Three economics professors sounded off on the economy and the federal stimulus bill Tuesday afternoon before a large audience in Salomon 001.
Professors of Economics Peter Howitt, Ross Levine and David Weil ’82 each spoke for around 15 minutes, discussing their views on the stimulus package and sharing their overall outlooks for the economy. All three took part in a similar panel discussion in October following the passage of a $700 billion government bailout of the financial sector.
Howitt noted that last fall he called this financial crisis the worst since the Great Depression. “That was when the Dow Jones was still above 10,000,” he said. “Things are a lot worse now.”
But he noted that economic crises like the current one have been regular occurrences since the late 19th century. “This fits the pattern of a big speculative run-up,” he said. “The core of the problem is simply that a lot of these assets should never have been purchased in the first place.”

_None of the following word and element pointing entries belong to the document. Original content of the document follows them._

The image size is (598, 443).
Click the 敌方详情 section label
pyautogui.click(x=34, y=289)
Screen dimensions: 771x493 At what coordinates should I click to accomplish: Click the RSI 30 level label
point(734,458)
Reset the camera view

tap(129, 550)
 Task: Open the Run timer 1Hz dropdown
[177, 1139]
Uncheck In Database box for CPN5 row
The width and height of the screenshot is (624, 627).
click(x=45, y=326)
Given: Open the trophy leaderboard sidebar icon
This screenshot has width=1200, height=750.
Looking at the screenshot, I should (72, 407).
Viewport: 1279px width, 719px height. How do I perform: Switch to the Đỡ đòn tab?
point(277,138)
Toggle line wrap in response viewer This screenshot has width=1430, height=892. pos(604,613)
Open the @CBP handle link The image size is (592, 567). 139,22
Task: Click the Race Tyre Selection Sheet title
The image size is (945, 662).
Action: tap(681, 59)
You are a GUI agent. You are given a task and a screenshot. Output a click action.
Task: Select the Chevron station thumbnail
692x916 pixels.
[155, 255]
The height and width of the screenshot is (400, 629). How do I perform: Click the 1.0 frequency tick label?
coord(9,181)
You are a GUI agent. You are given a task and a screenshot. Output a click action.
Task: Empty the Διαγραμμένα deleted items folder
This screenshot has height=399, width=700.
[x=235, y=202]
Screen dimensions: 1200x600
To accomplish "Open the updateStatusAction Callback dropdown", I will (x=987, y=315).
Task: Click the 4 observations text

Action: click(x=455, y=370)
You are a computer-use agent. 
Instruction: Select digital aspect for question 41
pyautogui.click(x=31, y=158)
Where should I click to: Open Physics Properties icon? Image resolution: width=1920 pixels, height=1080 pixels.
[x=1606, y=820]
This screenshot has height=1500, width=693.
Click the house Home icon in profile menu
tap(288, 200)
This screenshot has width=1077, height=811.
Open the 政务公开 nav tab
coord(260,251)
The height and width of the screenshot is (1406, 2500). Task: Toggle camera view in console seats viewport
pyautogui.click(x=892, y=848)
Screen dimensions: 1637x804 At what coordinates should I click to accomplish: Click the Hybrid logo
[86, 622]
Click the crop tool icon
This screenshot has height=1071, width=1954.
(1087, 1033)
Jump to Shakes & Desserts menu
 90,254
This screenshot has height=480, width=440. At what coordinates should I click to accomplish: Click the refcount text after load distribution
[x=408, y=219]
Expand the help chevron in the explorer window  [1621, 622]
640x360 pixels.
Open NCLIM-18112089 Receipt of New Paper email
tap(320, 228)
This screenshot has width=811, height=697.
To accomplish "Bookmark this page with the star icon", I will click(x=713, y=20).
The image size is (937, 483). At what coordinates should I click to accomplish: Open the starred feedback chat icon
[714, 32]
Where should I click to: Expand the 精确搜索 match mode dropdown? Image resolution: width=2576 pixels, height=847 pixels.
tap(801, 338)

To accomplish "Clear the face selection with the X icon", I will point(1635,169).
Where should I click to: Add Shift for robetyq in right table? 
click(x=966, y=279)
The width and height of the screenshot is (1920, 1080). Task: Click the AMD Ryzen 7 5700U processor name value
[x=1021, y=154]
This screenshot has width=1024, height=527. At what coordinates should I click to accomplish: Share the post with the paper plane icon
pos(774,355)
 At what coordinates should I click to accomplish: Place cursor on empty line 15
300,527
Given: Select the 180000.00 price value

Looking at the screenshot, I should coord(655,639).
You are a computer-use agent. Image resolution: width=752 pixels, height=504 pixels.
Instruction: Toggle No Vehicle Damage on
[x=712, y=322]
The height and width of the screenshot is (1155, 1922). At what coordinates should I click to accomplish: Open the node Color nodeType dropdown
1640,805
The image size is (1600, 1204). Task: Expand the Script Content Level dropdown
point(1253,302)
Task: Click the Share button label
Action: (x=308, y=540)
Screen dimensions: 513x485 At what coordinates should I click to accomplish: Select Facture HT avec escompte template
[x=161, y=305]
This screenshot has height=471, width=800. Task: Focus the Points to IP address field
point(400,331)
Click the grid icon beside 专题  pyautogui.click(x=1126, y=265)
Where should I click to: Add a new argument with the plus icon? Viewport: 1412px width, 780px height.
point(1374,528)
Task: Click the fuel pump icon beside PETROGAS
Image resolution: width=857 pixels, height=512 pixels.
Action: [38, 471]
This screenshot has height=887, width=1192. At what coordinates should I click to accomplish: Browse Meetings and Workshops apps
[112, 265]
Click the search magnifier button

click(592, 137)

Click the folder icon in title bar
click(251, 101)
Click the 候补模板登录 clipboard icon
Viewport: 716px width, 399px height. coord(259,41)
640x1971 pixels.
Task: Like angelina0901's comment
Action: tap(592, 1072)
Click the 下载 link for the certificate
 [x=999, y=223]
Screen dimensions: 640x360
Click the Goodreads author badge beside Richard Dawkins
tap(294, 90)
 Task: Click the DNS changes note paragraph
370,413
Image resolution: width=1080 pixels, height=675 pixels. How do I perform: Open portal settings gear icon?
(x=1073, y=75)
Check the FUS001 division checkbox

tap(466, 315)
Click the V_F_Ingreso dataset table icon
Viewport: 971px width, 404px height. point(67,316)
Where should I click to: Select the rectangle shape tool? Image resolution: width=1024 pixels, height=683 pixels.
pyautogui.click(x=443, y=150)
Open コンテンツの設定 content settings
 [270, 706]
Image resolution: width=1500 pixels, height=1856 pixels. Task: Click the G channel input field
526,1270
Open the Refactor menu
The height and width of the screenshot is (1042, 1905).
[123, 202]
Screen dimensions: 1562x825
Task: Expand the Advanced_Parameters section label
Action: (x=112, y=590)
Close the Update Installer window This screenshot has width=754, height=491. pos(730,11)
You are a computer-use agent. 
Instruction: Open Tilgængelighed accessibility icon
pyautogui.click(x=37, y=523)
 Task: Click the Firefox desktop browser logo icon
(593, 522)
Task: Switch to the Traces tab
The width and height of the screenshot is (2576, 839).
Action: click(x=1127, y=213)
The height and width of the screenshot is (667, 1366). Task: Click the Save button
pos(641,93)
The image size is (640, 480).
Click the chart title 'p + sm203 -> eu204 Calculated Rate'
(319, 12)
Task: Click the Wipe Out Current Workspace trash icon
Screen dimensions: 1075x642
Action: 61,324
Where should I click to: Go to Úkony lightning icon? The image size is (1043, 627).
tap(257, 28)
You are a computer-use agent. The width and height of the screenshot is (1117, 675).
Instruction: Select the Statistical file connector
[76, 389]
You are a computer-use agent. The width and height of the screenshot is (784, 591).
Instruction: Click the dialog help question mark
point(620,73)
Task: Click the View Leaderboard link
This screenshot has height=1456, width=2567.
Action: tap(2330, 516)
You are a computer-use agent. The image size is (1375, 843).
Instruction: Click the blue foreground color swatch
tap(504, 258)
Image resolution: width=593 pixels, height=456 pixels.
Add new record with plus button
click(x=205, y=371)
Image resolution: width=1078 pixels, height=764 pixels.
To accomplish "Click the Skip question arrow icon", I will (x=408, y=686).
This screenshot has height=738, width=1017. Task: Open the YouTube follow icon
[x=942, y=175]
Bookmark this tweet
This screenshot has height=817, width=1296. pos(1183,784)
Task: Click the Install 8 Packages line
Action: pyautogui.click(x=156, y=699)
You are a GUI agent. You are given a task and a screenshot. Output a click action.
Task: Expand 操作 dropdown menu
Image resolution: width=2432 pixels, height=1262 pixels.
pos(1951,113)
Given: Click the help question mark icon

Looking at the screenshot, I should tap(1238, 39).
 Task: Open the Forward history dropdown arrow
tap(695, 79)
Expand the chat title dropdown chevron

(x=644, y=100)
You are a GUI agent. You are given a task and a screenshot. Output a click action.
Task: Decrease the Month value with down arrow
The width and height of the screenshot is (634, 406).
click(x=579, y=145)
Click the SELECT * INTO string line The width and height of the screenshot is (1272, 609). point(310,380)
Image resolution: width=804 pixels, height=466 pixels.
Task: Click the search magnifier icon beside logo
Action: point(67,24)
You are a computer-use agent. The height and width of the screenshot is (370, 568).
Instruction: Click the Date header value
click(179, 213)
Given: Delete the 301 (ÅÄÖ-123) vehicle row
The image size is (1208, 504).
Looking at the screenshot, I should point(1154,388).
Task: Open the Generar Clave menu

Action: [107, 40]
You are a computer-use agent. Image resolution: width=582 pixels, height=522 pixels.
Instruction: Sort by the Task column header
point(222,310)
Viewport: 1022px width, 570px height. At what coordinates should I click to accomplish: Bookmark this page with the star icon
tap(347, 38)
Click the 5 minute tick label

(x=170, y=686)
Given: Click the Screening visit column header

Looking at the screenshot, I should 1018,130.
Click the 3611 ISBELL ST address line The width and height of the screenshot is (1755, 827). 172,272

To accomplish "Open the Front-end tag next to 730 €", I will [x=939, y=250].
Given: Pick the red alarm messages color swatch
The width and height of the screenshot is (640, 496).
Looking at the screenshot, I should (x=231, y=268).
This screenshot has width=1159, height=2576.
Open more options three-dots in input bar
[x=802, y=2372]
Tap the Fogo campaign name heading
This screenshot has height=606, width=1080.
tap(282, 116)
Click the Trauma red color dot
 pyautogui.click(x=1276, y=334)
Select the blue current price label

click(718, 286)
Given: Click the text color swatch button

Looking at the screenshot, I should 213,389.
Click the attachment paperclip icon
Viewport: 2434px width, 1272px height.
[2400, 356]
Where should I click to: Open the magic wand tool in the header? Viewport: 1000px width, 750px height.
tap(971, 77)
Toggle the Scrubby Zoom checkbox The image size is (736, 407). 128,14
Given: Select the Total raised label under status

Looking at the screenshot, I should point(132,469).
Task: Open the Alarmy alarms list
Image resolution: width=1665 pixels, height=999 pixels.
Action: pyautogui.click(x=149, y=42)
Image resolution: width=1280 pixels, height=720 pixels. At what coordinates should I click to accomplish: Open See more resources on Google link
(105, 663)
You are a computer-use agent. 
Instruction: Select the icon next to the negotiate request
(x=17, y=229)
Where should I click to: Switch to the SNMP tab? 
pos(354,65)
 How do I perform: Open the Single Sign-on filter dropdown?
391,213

Howitt compared the current crisis to past ones and explained what they tell us to expect in the years ahead. For example, similar crises preceded by speculative bubbles were followed by four to six years of stagnation before housing prices recovered, he said.
He said he believed that government interventions, like the stimulus bill, are necessary responses to these large crises and that the government’s failure to act immediately exacerbated the downturn that led to the Great Depression. “Even Adam Smith realized there were limits to what he called the invisible hand,” he said.
Weil offered a detailed lesson in macroeconomics and talked about the effects the Obama administration hopes the stimulus package will have.
“The U.S. economy is still very productive. We have a problem with aggregate demand,” he said. “Everyone wants to save and no one wants to spend.”
Weil said the standard response in a situation like this is to wield monetary policy to fight the crisis. But with interest rates near zero, “the Fed is out of bullets,” he said.
The goal of the stimulus package is to generate growth by increasing government spending, Weil said. Although he disagreed with aspects of the package, he said he believes it was necessary.
“Will it prevent a recession? Absolutely not,” he said. “But it’s hard to tell a story where the next year or two would not be better” with it.
Weil, who described himself as a Democrat, said his main concern is that the package contains too much pork and too many pet projects from Democratic legislators.
“In the context of getting this out very quickly, there’s a risk that this will be very wasteful,” he said.
He emphasized that certain aspects of the bill, like lending to state governments, are a good idea. Many state and local governments have balanced budget provisions that force them to reduce spending in response to declining revenues, which he said exacerbates the problem.
The wisdom of the stimulus plan will ultimately depend, he said, on whether the country is able to generate enough economic growth to cut the budget deficit and justify borrowing billions of dollars from abroad.
Levine spoke primarily about difficulties facing financial institutions and the need for government interventions at the taxpayer’s expense.
“We’re unlikely to have well functioning banks in the near term unless the government gets involved,” he said. “The U.S. economy is founded on private entrepreneurship, and that entrepreneurship is founded on a well-functioning banking system.”
Levine said the cost of allowing banks to fail would be catastrophic in the current economic climate. “There would be economy-wide implications,” he said.
The Obama administration’s plan is to invest directly in the banks and to team up with private investors to purchase bad assets. In such a plan, the government would support private investors by sharing in any losses while allowing those investors to hold onto almost all profits. One problem with this plan, Levine said, is that it will enrich the banks’ current owners.
“Many of the same people that helped orchestrate the current crisis will be rewarded,” he said.
Levine also said he believes that the plan will hurt the future operation of the financial system by reducing the incentives for people to effectively monitor the banks and by creating a financial aristocracy immune to the market.
“One of the good things about the Obama plan is that it’s vague,” he said.
Levine said the government would be better off getting common stock in return for their investments and forcing uninsured investors to suffer, though that would likely be more disruptive. Regardless of the plan’s details, Levine said it would have long-ranging consequences.
“There’s going to be a re-thinking of government in many areas of our lives,” he said.